Design and construction
- Architect: George Feltham

Other information
- Number of rooms: 60

= Crystal Bay Hotel =

Hotel in St. Petersburg, Florida, United States

Crystal Bay Hotel is a historic Mediterranean Revival-style hotel and bed & breakfast located in St. Petersburg, Florida at 7401 Central Avenue, near Boca Ciega Bay. Originally built in 1915 as the Sunset Hotel, the Mediterranean Revival-style building has served as a notable architectural and cultural landmark in the region. After periods of vacancy and restoration, the building was reopened as Crystal Bay Hotel.

== History ==
The hotel was originally constructed in 1915 by architect George Feltham, during the Florida land boom. Known then as the Sunset Hotel, it quickly became a popular destination for tourists and seasonal residents in the 1920s, offering views of Boca Ciega Bay and proximity to downtown St. Petersburg. The building changed hands several times throughout the 20th century and experienced periods of decline.
Following a long vacancy, the building underwent significant restoration efforts in the early 2010s. In 2013, developers began a full renovation to preserve the historic architecture while updating the property for modern hospitality use. The restored building reopened to the public in 2014 as the Crystal Bay Hotel.

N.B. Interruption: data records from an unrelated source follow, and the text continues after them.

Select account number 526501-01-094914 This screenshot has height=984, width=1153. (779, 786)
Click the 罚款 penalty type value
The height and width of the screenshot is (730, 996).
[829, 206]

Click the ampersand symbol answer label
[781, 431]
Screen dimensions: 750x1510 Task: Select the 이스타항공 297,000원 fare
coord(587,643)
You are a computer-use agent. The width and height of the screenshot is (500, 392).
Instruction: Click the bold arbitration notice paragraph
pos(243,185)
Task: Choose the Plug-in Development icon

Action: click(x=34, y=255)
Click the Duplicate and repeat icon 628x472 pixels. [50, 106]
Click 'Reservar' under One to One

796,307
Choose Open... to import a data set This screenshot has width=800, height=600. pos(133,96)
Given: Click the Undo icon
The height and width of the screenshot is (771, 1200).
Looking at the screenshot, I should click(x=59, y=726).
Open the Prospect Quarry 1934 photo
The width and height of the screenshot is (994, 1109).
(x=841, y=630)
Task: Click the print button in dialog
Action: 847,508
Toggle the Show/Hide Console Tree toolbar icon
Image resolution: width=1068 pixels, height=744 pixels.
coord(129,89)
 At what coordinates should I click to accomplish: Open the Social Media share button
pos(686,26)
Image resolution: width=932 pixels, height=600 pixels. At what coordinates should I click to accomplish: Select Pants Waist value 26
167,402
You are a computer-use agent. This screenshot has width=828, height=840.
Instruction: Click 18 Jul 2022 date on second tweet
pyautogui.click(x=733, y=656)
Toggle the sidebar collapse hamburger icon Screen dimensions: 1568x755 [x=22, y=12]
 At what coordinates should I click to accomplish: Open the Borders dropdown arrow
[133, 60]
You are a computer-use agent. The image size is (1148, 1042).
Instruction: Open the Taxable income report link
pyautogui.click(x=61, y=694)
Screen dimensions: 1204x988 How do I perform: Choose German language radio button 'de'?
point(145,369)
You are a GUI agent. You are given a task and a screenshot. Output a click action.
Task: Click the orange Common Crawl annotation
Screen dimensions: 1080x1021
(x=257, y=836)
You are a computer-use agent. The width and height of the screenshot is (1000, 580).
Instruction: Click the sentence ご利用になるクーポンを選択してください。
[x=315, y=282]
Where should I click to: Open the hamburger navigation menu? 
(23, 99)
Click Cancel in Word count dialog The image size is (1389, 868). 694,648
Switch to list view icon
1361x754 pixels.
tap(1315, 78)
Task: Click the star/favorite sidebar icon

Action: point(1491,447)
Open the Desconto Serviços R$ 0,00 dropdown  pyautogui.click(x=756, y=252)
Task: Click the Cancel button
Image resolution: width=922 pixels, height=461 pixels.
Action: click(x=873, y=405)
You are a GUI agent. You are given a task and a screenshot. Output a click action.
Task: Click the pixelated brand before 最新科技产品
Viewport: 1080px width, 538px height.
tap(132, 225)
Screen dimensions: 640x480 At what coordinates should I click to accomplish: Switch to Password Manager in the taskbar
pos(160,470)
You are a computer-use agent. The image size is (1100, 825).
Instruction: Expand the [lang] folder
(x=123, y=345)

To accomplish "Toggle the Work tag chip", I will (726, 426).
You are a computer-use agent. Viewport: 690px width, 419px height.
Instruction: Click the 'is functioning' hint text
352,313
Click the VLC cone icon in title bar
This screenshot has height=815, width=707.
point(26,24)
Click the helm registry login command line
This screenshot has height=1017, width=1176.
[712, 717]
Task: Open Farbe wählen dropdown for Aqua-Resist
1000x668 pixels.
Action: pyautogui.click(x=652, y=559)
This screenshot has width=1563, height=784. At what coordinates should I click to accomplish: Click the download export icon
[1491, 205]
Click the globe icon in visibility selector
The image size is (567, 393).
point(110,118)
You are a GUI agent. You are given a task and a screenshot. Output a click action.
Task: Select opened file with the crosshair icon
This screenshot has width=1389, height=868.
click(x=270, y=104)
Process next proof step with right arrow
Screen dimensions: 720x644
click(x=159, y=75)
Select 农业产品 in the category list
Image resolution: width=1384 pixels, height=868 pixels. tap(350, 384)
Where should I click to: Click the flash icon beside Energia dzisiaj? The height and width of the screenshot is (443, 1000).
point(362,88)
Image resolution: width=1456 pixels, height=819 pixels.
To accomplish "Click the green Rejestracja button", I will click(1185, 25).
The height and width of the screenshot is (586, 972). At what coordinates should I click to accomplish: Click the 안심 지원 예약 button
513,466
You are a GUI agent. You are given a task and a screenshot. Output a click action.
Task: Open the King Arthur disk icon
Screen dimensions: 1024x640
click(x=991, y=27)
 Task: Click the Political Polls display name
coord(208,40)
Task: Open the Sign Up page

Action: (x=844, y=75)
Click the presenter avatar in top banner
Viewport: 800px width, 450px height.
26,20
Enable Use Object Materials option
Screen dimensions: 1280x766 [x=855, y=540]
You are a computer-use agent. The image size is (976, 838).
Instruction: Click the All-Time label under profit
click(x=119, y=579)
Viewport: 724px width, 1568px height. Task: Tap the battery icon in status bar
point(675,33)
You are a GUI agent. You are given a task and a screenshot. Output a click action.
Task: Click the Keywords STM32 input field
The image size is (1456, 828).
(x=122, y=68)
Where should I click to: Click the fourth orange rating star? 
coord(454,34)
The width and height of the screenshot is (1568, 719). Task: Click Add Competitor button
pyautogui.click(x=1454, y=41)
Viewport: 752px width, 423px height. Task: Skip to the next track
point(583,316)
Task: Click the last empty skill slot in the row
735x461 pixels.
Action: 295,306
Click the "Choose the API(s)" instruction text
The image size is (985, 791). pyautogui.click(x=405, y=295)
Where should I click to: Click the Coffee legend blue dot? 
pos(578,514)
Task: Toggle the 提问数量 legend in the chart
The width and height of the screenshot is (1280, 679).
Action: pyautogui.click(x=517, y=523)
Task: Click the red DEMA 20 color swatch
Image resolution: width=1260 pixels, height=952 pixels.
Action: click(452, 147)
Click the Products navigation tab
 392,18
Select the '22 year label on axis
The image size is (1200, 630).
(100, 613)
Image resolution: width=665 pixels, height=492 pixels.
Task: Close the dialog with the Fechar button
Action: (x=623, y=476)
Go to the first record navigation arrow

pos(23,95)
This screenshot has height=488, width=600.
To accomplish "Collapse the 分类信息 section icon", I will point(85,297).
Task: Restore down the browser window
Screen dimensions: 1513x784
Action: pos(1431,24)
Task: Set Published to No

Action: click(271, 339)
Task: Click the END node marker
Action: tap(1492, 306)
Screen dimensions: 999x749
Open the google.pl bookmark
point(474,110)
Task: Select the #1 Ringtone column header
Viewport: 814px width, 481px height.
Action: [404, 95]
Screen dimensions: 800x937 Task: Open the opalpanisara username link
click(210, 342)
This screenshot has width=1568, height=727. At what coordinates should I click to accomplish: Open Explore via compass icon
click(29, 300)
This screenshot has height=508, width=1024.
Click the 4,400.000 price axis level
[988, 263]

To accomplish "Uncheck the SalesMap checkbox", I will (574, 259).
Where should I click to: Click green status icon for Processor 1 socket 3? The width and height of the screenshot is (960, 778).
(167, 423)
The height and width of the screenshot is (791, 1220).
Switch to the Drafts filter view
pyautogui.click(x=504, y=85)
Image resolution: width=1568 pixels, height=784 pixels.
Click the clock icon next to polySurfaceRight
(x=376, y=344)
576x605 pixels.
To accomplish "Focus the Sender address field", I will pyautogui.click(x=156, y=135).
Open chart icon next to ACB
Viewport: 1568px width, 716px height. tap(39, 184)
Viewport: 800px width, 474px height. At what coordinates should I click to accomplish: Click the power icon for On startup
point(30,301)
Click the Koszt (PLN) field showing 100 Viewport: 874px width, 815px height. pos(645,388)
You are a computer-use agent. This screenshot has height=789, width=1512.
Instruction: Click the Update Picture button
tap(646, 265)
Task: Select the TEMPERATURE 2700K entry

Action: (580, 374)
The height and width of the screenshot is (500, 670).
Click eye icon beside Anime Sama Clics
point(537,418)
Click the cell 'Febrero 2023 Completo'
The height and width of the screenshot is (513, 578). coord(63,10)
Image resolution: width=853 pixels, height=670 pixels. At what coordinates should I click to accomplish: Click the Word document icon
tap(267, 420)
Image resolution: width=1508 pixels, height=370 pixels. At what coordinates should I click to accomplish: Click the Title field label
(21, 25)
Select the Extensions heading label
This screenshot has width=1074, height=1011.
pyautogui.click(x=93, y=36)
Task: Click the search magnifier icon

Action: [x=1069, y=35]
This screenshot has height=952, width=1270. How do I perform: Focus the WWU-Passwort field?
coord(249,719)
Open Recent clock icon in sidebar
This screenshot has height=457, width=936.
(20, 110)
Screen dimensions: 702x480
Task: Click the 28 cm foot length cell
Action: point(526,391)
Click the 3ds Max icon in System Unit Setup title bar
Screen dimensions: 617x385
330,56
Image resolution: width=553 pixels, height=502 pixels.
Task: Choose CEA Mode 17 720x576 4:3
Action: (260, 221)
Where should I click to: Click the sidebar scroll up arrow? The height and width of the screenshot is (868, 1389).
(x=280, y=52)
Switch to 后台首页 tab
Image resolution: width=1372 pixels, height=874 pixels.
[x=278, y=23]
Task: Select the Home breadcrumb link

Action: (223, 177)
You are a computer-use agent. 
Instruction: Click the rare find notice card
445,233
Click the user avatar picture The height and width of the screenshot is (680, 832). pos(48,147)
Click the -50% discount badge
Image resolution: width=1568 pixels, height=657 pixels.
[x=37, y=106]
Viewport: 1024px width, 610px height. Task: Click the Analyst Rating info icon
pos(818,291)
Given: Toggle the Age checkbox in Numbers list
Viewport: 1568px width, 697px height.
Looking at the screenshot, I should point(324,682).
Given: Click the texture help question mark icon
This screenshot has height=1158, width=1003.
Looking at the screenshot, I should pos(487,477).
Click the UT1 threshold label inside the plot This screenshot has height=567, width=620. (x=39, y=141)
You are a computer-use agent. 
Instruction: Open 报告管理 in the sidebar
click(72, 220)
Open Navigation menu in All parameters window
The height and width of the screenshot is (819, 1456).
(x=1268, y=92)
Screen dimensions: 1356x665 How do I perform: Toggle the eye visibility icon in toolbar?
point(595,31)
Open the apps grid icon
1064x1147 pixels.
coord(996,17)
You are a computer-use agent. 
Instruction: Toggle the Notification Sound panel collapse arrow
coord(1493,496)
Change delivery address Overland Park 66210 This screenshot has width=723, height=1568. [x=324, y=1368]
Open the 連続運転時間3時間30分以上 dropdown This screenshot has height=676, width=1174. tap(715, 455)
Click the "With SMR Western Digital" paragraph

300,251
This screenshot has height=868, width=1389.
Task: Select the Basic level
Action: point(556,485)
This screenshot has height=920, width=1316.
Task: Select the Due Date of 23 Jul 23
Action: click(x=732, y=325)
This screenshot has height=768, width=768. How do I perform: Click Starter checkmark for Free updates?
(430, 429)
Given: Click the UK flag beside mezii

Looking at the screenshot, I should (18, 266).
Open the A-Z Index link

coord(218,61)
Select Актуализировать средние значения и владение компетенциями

== Landmark designation ==
The Sunset Hotel was designated a local historic landmark by the city of St. Petersburg in 2007. On November 24, 2014, it was added to the National Register of Historic Places.

== Architecture ==
The building features Mediterranean Revival architectural elements, including arched windows, stucco walls, and a red tile roof. Its original design has been preserved through renovations, including the expansive lobby, open-air veranda, and original staircase. The exterior is landscaped with palms and native plants, consistent with its historic Florida setting.

== Current use ==
Today, the building operates as the Crystal Bay Hotel, a boutique bed & breakfast with 60 guest rooms.